今回の発表で特に注目すべきは、コリンズ社がシステム供給にあたり「商用調達権限(commercial acquisition authorities)」を活用する計画であると明言している点です。これは、従来の防衛装備品調達とは一線を画すアプローチと言えます。従来、防衛装備品は「軍事仕様(ミルスペック)」と呼ばれる極めて厳格な要求仕様に基づき、ゼロから専用品として開発・製造されるのが一般的でした。しかしこの方式は、開発期間の長期化やコストの高騰を招きやすいという課題を抱えています。
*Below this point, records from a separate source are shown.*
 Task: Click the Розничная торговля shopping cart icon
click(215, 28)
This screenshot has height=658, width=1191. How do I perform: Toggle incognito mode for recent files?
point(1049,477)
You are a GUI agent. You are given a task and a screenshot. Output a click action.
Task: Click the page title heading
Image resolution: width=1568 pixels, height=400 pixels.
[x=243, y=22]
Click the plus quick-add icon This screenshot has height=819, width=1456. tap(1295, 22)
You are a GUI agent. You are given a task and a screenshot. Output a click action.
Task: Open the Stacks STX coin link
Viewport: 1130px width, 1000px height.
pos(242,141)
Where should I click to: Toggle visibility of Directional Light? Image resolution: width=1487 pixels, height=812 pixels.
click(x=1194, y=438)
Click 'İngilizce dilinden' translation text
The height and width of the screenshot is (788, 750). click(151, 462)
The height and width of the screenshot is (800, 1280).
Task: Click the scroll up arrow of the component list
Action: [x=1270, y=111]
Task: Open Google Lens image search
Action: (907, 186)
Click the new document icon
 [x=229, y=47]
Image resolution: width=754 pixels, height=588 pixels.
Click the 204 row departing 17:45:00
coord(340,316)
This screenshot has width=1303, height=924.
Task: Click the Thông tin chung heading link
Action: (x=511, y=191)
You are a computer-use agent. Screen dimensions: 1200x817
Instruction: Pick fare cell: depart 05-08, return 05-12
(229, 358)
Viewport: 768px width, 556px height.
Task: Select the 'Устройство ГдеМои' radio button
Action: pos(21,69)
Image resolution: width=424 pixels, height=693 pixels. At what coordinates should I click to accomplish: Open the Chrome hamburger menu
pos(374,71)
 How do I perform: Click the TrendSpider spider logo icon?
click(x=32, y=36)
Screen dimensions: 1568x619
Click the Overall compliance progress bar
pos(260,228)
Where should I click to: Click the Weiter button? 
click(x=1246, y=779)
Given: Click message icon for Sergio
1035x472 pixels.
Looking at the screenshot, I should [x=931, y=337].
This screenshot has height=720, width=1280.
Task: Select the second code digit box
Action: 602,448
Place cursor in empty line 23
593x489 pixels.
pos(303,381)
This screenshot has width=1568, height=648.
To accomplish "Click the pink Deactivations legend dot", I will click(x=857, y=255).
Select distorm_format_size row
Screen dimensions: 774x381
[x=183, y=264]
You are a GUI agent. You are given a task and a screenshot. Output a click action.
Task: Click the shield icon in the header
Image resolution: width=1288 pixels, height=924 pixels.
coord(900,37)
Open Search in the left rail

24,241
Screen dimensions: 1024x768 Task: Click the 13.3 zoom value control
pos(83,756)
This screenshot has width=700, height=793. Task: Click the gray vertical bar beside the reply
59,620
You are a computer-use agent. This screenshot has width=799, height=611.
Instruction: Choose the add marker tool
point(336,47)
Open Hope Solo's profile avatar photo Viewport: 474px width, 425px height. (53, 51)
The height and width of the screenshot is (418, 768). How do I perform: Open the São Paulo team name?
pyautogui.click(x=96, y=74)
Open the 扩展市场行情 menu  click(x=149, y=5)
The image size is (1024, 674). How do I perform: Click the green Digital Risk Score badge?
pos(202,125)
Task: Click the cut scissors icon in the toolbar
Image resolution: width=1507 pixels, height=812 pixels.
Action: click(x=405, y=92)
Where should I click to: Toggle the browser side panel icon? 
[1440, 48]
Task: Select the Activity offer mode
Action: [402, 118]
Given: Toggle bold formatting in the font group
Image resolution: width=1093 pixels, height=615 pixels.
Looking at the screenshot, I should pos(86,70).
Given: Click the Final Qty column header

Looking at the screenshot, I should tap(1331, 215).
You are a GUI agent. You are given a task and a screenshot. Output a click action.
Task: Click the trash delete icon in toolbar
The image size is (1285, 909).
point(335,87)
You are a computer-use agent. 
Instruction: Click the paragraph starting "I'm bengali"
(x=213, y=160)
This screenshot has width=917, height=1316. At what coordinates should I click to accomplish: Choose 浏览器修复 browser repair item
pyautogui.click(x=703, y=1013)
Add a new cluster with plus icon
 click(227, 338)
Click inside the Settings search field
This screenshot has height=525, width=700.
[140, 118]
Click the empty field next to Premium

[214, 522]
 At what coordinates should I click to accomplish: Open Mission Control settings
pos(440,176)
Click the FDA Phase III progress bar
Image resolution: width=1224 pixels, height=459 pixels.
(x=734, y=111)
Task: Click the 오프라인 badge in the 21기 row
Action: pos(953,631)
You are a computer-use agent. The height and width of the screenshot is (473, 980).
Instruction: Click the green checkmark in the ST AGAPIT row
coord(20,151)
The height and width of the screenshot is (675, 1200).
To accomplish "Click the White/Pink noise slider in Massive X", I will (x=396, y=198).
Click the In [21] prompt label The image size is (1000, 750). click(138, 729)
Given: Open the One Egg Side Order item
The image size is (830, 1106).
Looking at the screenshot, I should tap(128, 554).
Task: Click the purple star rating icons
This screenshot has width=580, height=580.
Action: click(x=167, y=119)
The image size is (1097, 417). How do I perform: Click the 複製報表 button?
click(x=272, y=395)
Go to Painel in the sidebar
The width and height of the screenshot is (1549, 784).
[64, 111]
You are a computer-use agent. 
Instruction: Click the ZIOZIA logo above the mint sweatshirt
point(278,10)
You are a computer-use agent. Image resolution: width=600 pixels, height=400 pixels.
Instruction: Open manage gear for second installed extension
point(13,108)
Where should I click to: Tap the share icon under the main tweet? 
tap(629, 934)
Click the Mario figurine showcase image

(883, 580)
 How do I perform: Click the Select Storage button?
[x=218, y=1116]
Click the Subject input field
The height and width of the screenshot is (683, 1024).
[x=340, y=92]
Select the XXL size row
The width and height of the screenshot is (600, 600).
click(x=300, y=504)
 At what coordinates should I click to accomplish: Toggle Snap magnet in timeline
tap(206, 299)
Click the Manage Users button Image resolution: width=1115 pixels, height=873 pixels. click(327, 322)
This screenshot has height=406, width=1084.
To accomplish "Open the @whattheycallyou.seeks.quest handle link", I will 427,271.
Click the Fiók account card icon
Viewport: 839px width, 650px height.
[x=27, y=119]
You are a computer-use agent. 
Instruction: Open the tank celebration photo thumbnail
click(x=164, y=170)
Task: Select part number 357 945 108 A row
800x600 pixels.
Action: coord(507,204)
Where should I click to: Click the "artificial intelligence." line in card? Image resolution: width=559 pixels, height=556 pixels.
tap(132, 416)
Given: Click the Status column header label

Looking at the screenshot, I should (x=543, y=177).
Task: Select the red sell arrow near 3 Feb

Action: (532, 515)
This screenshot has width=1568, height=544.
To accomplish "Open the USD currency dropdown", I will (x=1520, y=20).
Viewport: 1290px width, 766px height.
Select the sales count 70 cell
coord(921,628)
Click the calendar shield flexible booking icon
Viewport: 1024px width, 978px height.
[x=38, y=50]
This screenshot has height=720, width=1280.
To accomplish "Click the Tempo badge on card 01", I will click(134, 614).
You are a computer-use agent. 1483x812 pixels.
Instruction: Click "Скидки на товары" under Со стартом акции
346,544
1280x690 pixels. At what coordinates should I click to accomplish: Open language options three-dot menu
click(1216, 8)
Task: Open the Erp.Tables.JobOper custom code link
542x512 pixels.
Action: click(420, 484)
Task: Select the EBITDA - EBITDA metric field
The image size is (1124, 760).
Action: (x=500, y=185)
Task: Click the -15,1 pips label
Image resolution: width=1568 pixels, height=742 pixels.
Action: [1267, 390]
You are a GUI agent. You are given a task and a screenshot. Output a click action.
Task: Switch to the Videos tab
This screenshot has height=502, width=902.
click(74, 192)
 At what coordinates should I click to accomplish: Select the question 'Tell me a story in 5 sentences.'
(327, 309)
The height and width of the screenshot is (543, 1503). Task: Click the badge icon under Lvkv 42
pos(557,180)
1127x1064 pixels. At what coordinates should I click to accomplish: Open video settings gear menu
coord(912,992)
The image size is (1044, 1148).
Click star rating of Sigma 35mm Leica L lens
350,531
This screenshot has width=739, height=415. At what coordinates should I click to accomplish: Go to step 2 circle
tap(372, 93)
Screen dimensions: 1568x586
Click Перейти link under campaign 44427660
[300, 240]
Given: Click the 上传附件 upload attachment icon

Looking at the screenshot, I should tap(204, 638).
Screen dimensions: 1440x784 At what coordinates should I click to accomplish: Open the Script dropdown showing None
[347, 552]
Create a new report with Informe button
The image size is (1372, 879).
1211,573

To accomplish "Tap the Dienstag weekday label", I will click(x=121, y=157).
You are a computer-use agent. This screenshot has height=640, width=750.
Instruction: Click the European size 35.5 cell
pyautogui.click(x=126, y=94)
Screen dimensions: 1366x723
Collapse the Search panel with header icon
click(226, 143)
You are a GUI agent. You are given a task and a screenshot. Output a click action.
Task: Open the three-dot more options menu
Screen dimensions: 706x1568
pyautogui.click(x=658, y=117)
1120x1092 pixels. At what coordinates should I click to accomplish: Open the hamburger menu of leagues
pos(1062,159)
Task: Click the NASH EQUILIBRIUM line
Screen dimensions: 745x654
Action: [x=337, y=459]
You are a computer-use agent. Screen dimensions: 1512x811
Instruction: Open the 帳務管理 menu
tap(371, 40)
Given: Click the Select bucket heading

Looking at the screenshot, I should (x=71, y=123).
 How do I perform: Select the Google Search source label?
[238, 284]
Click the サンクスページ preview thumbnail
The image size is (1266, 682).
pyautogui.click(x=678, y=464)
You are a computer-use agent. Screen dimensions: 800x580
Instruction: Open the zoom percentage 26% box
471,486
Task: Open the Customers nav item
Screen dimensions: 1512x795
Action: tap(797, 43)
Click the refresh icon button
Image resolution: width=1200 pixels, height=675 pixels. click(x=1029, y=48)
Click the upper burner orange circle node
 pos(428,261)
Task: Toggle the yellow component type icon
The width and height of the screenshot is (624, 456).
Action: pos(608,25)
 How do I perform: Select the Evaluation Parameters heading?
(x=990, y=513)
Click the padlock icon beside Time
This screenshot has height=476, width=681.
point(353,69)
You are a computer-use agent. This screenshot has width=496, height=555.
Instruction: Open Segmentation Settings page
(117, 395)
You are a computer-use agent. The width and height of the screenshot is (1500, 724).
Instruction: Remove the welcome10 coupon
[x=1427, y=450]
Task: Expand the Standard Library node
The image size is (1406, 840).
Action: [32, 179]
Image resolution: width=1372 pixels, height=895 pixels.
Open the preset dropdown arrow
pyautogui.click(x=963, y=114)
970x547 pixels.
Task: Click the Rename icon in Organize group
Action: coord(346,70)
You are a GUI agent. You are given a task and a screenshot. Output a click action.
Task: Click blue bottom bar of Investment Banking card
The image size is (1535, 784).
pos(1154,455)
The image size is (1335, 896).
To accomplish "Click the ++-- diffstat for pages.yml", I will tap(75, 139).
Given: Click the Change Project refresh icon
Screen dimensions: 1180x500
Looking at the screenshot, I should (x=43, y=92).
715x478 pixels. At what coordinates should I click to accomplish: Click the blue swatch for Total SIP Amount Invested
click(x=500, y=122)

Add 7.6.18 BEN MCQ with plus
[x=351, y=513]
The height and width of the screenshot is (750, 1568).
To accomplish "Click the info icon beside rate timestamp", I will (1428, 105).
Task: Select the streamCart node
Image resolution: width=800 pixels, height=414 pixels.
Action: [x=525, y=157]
これに対し「商用調達」は、すでに民間市場で実績のある製品や技術、あるいは商用の開発・製造プロセスを積極的に取り入れる手法です。これにより、開発期間を大幅に短縮し、コストを抑制するとともに、日進月歩で進化する最先端の民生技術を迅速に防衛装備品へ反映させることが可能になります。いわば、厳格な仕様適合を至上命題とする従来型から、性能とコスト、納期をバランスさせる実務的なアプローチへの転換と捉えることができます。

製造現場とサプライチェーンへの影響

この「商用調達」という考え方は、製造の現場やサプライチェーンのあり方にも大きな影響を及ぼします。コリンズ社が自社の「グローバルな製造能力」を強調していることからも、その意図がうかがえます。商用の製品や部品をベースにすることで、特定の軍需専用ラインに依存するのではなく、世界中に広がる既存の製造拠点やサプライヤー網を柔軟に活用できるからです。

これは、地政学的なリスクが高まる中で、特定の地域やサプライヤーへの過度な依存を避け、サプライチェーンの強靭性を高める上でも有効な手段です。また、民生品の大量生産で培われた生産技術や品質管理手法を応用することで、防衛装備品でありながら高いコスト競争力と安定した品質を両立させることにも繋がります。日本の製造業が強みとしてきた「カイゼン」や「ジャストインタイム」といった思想とも親和性が高いアプローチと言えるでしょう。

日本の製造業への示唆

今回のコリンズ社の事例は、米国の防衛産業における大きな変化の兆しであり、日本の製造業にとっても重要な示唆を含んでいます。

第一に、防衛分野における民生技術(デュアルユース)活用の本格化です。従来は参入障壁が高いとされてきた防衛ビジネスですが、今後は民生市場で高い技術力を持つ企業にとって、新たな事業機会が生まれる可能性があります。自社の技術が防衛分野でどのように貢献できるか、という視点を持つことが重要になります。

第二に、サプライチェーンの柔軟性とグローバル最適化の重要性です。商用ベースの生産は、グローバルに最適化されたサプライチェーンの構築が前提となります。自社の生産体制や調達網が、このような変化に迅速に対応できるだけの柔軟性と拡張性を備えているか、改めて見直す良い機会となるでしょう。

第三に、コストとスピードに対する意識改革です。防衛分野であっても、もはや聖域ではありません。民生品市場で求められるのと同様の厳しいコスト意識と開発スピードが、今後は防衛分野のサプライヤーにも求められるようになります。これは、日本の製造業が持つリーンな生産方式や品質管理のノウハウが、新たな競争優位性となり得ることを示唆しています。